**Requirement**: Below this line is the material. Write out only its lines from the one containing "The height and width of the screenshot is (900, 1440)." through the one containing "Viewport: 600px width, 400px height.", both kept, exactly.

<<<<

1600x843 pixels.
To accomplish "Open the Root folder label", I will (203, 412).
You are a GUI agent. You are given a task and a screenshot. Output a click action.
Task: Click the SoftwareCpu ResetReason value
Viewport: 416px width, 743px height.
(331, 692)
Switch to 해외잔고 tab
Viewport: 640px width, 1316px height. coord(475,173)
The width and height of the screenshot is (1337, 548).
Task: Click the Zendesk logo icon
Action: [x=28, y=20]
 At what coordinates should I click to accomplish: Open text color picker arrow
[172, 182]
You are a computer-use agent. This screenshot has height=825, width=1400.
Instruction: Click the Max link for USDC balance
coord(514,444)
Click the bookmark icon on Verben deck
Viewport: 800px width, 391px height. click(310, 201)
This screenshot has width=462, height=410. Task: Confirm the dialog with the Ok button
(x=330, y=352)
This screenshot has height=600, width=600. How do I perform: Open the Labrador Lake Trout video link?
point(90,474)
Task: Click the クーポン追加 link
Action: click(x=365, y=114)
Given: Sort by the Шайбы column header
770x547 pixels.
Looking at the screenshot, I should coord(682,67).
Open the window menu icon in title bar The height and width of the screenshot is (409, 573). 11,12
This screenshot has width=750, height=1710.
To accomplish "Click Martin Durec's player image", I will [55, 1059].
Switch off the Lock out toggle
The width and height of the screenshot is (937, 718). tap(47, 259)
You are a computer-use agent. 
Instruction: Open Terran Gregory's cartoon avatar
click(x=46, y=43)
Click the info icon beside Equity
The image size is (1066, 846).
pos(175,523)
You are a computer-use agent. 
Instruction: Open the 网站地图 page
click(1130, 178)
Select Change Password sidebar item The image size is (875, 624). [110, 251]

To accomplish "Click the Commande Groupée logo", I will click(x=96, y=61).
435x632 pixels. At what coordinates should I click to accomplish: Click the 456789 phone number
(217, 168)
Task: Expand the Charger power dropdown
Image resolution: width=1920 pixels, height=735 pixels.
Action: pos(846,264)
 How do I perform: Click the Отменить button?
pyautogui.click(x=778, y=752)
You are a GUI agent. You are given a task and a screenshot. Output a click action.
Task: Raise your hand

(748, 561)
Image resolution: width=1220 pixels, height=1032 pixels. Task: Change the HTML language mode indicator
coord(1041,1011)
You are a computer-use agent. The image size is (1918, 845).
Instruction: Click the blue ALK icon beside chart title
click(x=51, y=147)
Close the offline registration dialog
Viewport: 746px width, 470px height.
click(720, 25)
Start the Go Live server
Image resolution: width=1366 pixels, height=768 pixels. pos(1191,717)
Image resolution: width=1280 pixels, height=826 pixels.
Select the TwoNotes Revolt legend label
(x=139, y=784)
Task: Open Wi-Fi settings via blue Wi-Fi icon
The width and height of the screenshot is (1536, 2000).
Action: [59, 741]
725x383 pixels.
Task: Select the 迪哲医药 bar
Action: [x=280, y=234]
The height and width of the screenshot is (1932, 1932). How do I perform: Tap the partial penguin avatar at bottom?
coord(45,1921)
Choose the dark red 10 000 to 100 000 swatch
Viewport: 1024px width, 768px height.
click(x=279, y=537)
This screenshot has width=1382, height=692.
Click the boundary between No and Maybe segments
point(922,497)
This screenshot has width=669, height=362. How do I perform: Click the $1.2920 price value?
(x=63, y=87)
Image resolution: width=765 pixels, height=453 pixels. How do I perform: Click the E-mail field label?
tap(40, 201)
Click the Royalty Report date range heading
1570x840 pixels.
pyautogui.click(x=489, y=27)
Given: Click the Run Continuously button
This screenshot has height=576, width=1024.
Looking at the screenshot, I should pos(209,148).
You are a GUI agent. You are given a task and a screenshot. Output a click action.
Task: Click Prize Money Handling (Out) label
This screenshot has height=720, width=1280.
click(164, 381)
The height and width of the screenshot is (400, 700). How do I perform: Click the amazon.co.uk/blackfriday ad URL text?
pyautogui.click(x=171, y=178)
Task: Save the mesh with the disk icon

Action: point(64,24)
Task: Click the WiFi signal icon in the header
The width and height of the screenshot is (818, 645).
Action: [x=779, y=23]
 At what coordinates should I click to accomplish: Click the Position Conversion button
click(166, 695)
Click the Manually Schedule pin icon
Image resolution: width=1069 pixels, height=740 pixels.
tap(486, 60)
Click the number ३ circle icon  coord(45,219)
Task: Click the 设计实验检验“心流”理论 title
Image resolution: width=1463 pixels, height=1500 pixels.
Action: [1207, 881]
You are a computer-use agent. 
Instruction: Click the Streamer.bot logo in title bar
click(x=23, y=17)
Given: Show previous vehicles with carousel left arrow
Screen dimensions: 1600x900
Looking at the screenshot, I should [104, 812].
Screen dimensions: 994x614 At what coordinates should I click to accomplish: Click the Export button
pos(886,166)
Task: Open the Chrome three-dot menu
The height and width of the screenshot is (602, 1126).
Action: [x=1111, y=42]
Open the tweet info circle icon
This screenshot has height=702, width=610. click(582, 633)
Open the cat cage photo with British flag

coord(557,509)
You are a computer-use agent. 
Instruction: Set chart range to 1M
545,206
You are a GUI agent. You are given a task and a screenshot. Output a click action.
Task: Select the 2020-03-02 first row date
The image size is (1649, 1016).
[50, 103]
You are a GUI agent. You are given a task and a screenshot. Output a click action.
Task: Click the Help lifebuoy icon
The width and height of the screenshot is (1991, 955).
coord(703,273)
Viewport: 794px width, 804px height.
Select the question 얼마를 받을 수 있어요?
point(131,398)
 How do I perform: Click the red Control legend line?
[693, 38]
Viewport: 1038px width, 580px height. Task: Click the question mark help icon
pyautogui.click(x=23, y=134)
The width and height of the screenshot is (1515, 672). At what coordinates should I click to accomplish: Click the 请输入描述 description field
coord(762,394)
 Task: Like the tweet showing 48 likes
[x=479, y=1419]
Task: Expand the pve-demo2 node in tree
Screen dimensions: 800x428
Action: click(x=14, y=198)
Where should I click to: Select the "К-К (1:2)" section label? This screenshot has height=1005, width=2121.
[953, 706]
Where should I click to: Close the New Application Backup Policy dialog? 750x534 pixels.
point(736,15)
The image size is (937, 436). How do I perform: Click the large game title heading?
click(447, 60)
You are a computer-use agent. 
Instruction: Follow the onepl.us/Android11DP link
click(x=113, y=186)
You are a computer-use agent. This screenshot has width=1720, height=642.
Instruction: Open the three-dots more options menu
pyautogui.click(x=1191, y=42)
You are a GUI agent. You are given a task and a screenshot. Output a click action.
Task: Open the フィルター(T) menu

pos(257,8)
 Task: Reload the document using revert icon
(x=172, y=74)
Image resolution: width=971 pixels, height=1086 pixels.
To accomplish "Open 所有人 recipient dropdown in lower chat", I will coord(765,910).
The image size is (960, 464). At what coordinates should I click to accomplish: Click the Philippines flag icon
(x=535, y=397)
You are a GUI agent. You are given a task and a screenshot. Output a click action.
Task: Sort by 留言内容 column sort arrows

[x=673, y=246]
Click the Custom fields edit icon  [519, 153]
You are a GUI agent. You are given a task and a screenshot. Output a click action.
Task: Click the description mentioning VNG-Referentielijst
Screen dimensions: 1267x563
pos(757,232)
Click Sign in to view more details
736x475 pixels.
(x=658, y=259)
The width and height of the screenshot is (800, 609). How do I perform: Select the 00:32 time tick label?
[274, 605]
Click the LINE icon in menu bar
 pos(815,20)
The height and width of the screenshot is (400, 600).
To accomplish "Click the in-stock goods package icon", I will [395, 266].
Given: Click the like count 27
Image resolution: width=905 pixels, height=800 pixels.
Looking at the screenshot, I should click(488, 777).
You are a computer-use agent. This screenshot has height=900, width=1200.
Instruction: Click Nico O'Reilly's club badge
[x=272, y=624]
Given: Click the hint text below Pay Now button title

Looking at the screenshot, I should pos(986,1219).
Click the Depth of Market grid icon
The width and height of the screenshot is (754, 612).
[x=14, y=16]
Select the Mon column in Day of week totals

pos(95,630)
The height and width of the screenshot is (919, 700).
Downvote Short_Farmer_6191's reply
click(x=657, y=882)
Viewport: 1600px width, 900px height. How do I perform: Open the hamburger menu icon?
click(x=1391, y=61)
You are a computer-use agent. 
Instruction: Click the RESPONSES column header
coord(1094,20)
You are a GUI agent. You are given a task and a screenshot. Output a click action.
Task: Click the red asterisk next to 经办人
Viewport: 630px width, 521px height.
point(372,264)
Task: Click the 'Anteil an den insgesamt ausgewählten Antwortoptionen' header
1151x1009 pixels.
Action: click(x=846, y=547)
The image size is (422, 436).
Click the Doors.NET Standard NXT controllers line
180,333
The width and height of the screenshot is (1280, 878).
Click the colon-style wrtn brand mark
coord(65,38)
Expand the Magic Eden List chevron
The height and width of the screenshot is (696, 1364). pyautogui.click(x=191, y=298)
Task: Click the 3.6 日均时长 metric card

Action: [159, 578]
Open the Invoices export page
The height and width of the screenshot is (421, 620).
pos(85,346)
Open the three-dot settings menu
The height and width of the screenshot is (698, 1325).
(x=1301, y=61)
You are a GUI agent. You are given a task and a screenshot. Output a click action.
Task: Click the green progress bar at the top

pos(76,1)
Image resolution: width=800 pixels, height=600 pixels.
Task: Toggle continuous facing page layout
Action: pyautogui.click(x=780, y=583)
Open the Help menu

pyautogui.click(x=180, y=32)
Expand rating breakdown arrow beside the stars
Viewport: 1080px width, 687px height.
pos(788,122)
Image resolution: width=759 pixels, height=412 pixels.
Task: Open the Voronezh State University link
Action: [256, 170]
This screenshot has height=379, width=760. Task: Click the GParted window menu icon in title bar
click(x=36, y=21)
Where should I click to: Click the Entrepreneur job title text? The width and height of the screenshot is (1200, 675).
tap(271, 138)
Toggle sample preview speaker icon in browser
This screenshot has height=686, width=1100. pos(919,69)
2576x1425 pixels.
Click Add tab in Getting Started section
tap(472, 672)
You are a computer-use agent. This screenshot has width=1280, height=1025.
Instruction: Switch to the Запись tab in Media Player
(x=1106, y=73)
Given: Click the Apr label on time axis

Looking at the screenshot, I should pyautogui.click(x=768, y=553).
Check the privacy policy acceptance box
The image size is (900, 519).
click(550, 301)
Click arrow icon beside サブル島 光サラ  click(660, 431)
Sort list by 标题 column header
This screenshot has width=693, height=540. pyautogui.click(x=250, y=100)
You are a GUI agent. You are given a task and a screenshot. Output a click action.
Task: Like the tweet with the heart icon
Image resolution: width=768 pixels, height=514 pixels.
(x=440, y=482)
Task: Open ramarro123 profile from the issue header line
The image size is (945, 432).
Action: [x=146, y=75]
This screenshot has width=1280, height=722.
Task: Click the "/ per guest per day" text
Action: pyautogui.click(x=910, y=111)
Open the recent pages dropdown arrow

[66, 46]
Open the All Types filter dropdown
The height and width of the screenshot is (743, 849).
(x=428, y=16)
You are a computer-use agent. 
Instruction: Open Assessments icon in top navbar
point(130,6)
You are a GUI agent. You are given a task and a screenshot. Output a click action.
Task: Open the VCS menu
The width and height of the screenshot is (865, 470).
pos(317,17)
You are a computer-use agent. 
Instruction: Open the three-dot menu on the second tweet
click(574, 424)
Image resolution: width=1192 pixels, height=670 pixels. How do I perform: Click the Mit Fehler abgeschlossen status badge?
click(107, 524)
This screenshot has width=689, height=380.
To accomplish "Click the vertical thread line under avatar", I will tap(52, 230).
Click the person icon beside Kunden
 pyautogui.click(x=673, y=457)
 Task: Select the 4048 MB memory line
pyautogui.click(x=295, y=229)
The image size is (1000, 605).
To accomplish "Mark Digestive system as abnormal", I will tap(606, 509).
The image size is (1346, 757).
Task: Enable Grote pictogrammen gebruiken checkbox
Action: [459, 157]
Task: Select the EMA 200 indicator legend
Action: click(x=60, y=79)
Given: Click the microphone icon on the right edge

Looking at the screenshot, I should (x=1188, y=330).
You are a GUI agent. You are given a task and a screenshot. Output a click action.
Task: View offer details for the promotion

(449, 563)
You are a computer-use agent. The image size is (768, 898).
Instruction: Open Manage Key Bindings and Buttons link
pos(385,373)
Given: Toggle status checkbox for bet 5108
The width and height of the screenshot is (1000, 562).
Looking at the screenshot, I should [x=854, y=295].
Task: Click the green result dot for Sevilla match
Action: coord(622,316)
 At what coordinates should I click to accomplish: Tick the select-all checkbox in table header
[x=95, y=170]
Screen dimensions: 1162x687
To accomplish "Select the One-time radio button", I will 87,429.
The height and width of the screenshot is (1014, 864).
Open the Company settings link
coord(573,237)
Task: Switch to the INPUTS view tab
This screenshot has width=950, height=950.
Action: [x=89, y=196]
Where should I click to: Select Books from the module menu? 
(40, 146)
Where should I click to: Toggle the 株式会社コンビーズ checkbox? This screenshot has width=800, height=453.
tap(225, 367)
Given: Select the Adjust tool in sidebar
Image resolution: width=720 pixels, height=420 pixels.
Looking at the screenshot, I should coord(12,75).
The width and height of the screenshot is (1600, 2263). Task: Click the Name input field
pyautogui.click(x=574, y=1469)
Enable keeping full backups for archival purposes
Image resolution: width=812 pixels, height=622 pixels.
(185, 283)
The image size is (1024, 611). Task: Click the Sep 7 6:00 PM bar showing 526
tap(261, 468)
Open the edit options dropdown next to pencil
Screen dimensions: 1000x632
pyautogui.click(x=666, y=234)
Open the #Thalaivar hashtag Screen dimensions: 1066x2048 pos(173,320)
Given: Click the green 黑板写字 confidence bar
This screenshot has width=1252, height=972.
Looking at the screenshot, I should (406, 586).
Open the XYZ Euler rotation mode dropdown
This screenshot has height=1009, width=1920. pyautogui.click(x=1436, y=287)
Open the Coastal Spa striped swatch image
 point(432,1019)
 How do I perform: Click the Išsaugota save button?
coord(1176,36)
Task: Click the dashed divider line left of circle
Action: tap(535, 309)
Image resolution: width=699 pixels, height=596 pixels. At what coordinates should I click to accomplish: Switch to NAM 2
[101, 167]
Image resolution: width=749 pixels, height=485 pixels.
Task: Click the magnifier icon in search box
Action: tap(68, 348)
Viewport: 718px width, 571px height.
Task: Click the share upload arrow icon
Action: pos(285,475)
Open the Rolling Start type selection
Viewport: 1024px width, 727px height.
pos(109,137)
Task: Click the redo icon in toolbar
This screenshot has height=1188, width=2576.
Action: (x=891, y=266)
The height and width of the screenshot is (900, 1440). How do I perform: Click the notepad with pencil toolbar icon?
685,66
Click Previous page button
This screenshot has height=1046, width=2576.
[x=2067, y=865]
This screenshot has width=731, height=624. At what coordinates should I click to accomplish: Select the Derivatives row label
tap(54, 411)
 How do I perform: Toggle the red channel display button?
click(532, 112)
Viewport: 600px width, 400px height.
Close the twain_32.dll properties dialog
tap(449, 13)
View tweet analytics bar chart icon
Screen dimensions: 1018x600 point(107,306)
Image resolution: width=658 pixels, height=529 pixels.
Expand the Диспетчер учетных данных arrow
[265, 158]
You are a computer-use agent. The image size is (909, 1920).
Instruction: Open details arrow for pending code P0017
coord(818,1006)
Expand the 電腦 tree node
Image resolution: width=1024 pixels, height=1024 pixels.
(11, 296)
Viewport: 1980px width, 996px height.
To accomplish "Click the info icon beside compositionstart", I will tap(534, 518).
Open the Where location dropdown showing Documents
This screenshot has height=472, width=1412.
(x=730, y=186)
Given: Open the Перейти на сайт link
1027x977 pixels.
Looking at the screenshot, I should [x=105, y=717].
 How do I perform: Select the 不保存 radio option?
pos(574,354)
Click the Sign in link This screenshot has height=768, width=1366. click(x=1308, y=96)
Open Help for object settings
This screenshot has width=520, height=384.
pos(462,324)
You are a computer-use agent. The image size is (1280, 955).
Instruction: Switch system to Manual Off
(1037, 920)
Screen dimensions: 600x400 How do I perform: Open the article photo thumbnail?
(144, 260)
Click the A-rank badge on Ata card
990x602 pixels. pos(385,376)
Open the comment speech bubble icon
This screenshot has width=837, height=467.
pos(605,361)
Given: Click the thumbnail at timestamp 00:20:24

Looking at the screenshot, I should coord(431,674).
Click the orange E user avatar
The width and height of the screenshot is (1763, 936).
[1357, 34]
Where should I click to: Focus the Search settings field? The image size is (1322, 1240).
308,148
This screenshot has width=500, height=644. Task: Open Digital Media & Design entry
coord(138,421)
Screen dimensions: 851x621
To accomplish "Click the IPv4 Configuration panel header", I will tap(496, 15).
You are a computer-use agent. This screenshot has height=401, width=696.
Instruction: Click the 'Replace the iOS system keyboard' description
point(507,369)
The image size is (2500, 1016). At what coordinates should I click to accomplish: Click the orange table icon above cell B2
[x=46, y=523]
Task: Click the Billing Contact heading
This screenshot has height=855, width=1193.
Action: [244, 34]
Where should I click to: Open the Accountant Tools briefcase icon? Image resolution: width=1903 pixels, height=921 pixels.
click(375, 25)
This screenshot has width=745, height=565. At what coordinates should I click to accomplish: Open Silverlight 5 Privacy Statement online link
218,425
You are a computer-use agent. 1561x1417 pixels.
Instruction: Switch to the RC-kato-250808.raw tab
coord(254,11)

>>>>

**Written answer**:
The height and width of the screenshot is (900, 1440). How do I perform: Click the notepad with pencil toolbar icon?
685,66
Click Previous page button
This screenshot has height=1046, width=2576.
[x=2067, y=865]
This screenshot has width=731, height=624. At what coordinates should I click to accomplish: Select the Derivatives row label
tap(54, 411)
 How do I perform: Toggle the red channel display button?
click(532, 112)
Viewport: 600px width, 400px height.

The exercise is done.